[Opening Passage section]

# Network Medicine in the age of biomedical big data

**Authors:** Abhijeet R. Sonawane, Scott T. Weiss, Kimberly Glass, and Amitabh, Sharma

arXiv: 1903.05449 · 2019-03-14

## TL;DR

This review discusses how integrating biomedical big data with network medicine approaches can enhance understanding of disease mechanisms and aid in discovering therapeutic targets, advancing personalized healthcare.

## Contribution

It provides a comprehensive survey of network types, data sources, and application paradigms in network medicine, highlighting opportunities and challenges in the field.

## Key findings

- Network medicine combined with biomedical data aids disease characterization.
- Application paradigms include protein-protein, expression-based, and gene regulatory networks.
- Examples demonstrate successful network-based disease insights.

[Closing Passage section]
[Opening Available data section]

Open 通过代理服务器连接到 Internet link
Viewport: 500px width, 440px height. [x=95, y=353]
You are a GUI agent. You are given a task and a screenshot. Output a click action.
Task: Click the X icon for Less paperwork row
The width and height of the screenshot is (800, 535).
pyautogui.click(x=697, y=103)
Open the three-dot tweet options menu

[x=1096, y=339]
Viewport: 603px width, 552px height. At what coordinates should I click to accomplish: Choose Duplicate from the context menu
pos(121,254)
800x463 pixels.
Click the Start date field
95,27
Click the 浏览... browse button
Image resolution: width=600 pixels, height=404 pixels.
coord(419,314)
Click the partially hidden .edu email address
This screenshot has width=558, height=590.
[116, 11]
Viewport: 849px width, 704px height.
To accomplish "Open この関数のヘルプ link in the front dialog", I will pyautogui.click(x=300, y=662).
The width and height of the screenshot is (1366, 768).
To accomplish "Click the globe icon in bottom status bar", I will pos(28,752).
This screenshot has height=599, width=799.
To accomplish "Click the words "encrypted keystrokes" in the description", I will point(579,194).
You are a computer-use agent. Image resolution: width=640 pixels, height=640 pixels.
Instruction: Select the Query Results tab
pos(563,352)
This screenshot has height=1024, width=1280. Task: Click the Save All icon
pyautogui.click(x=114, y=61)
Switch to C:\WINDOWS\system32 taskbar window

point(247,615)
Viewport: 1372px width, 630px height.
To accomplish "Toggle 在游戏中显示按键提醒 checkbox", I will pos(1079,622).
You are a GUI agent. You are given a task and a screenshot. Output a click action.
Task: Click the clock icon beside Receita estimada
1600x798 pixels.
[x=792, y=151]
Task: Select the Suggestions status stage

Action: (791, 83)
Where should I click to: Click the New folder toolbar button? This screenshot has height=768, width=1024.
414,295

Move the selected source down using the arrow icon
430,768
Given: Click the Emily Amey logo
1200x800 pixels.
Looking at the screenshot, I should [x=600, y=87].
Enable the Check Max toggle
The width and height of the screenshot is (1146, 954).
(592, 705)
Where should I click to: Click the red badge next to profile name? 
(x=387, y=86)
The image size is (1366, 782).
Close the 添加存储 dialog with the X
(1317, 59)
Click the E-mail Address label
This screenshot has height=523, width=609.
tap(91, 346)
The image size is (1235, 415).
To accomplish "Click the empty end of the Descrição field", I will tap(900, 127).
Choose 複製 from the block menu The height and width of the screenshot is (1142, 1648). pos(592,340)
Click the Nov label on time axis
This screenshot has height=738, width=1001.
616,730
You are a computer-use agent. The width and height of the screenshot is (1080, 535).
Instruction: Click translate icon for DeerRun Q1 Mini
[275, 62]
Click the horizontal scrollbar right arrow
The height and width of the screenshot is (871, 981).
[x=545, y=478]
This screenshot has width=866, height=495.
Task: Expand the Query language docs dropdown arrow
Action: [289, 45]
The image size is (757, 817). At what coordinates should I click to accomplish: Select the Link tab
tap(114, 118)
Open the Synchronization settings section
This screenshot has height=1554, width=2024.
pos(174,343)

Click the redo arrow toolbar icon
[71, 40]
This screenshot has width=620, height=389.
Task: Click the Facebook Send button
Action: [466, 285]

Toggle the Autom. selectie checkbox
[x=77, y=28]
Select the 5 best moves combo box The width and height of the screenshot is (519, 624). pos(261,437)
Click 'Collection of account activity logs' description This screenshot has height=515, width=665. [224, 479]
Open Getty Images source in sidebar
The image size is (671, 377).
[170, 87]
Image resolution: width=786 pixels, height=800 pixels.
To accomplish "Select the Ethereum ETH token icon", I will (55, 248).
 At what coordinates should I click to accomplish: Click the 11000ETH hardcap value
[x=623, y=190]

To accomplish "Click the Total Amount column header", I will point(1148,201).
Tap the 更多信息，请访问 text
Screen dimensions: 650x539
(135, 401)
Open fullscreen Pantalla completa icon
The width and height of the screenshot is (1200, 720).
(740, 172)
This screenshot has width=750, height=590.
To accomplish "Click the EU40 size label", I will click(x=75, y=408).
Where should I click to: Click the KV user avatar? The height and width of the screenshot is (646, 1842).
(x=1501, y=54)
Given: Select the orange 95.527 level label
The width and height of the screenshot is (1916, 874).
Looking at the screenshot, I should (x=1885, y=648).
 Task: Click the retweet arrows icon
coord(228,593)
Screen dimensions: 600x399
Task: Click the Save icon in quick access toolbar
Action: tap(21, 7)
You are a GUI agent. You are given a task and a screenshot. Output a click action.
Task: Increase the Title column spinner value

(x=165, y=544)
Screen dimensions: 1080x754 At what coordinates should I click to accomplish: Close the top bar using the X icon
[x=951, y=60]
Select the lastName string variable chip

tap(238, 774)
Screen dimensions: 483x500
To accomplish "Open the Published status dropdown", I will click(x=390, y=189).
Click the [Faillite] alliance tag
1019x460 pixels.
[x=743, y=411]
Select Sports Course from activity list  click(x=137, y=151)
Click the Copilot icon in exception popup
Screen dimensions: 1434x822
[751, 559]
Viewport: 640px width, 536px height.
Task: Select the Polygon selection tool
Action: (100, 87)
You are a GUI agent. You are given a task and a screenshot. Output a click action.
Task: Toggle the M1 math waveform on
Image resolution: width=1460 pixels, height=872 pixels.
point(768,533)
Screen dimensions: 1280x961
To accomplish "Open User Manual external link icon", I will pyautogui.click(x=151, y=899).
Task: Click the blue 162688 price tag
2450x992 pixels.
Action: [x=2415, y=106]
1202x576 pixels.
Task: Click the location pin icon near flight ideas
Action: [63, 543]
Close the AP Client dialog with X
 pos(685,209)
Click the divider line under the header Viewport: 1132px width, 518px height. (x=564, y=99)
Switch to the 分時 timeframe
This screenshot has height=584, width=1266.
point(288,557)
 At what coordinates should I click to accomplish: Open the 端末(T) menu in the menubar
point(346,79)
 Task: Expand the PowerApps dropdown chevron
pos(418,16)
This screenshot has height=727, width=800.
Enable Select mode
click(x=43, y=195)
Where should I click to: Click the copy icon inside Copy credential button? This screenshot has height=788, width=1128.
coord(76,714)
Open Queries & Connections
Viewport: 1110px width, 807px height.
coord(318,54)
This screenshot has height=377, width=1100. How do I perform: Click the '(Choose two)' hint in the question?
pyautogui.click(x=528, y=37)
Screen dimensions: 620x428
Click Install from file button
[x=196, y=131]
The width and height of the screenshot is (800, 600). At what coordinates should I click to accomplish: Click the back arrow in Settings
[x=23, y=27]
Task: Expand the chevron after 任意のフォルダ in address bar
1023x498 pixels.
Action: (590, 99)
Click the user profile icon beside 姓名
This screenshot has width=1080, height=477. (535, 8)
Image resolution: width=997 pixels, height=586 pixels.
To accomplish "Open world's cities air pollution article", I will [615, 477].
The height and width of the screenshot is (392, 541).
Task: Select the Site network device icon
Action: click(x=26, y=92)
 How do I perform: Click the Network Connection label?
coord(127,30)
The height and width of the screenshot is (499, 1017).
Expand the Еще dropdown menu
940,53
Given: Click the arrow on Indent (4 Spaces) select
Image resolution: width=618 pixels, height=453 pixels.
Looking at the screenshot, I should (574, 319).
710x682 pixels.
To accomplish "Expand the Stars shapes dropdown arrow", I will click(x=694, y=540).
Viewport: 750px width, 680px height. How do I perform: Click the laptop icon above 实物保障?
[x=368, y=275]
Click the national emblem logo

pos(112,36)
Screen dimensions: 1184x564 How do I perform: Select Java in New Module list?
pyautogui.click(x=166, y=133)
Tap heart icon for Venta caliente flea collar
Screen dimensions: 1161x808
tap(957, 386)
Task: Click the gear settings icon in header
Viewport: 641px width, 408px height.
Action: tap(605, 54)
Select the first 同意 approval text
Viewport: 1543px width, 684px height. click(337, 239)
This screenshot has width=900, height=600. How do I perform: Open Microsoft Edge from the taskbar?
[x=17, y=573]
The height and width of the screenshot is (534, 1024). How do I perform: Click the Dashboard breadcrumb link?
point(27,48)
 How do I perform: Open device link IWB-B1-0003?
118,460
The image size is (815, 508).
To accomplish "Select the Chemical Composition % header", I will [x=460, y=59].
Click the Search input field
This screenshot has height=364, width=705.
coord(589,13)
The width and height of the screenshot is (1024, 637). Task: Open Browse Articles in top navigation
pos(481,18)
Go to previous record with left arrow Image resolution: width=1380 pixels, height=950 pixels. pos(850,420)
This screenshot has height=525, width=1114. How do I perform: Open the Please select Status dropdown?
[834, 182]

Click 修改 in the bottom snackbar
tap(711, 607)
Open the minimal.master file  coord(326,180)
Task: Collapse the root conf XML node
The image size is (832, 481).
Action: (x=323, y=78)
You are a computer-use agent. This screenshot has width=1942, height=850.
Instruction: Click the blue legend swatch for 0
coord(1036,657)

[Closing Available data section]

→ Required actions
1: Transcribe the part of the network medicine summary that begins at the words "## Key findings" and stops after "gene regulatory networks.".
2: Continue the network medicine summary from where it stops.

→ Answer list
1:
## Key findings

- Network medicine combined with biomedical data aids disease characterization.
- Application paradigms include protein-protein, expression-based, and gene regulatory networks.

2:
## Abstract

Network medicine is an emerging area of research dealing with molecular and genetic interactions, network biomarkers of disease, and therapeutic target discovery. Large-scale biomedical data generation offers a unique opportunity to assess the effect and impact of cellular heterogeneity and environmental perturbations on the observed phenotype. Marrying the two, network medicine with biomedical data provides a framework to build meaningful models and extract impactful results at a network level. In this review, we survey existing network types and biomedical data sources. More importantly, we delve into ways in which the network medicine approach, aided by phenotype-specific biomedical data, can be gainfully applied. We provide three paradigms, mainly dealing with three major biological network archetypes: protein-protein interaction, expression-based, and gene regulatory networks. For each of these paradigms, we discuss a broad overview of philosophies under which various network methods work. We also provide a few examples in each paradigm as a test case of its successful application. Finally, we delineate several opportunities and challenges in the field of network medicine. Taken together, the understanding gained from combining biomedical data with networks can be useful for characterizing disease etiologies and identifying therapeutic targets, which, in turn, will lead to better preventive medicine with translational impacts on personalized healthcare.